Oh, and the Eye of Fafoon is still upon you.
The Dispawtch

Owner’s Name: Joel Stewart
Why I’m a Dispatch Member: I was a loyal Remnant listener who became a Dispatch free-loader, but the mission and content were such that I felt I needed to do my part. The right-wing sites I frequented as a younger man all lost their collective minds, and the mainstream media continues to disappoint. The Dispatch has become my safe haven for sane political analysis, and The Morning Dispatch is one of the first things I read every day.
Personal Details: I’m a pastor, small business owner, chicken farmer, and outdoorsman with a long-suffering wife and four great kids in Guthrie, Oklahoma.
Pet’s Name: Dolly (left) and Luther (right)
Pet’s Breed: Dolly is a black-mouth cur/Border Collie, and Luther is black-mouth cur/Catahoula.
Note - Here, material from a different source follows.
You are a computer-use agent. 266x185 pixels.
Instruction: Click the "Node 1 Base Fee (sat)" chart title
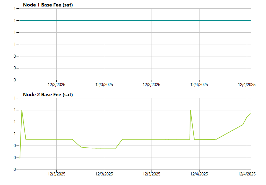coord(48,5)
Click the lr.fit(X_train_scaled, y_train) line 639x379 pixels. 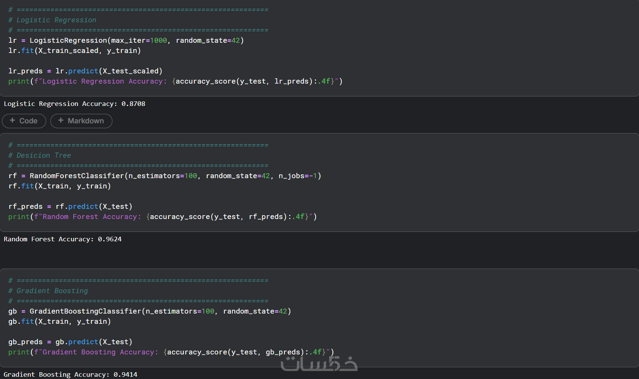pyautogui.click(x=74, y=51)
Pet’s Age: Dolly is 2.5, Luther is 1.
Gotcha Story: I was helping a friend on his cattle ranch when we happened to walk by an empty horse trailer, where one puppy sat in a pile of hay. My friend asked if I wanted a puppy, but I declined. I did, however, take a picture, and by the end of the two-hour drive home I had decided I needed that little cow dog. Dolly became a treasured part of our family, so when I found out that she had a little half-brother a year later, I couldn’t help picking him up from the ranch.
Pet’s Likes: Dolly: gunfire and fireworks, BBQ raccoon, and her adopted kitten. Luther: defending his family from dangerous poultry that escape containment, BBQ raccoon, and playing in the sprinkler.
Pet’s Dislikes: Dolly: other dogs, large birds that swoop too low over her turf, chickens. Luther: gunfire and fireworks (the Fourth of July is dramatic for our dogs, for different reasons), and sometimes Tina, our barn cat.
Pet’s Proudest Moment: Dolly: alerting me to a baby rattlesnake that was inches from my bare feet. Luther: His recent possum annihilation campaign has been a source of great pride (and his first measurable contribution around here).
Bad Pet: Dolly: when she bumped off half of our guinea flock. (Turns out she just got tired of them before I did. The rest were sold. SO LOUD.) Luther: when he kicked off Thanksgiving early by killing the turkey … in August. He has committed many more other crimes against our poultry, shoes, and garden hoses, but that was his worst.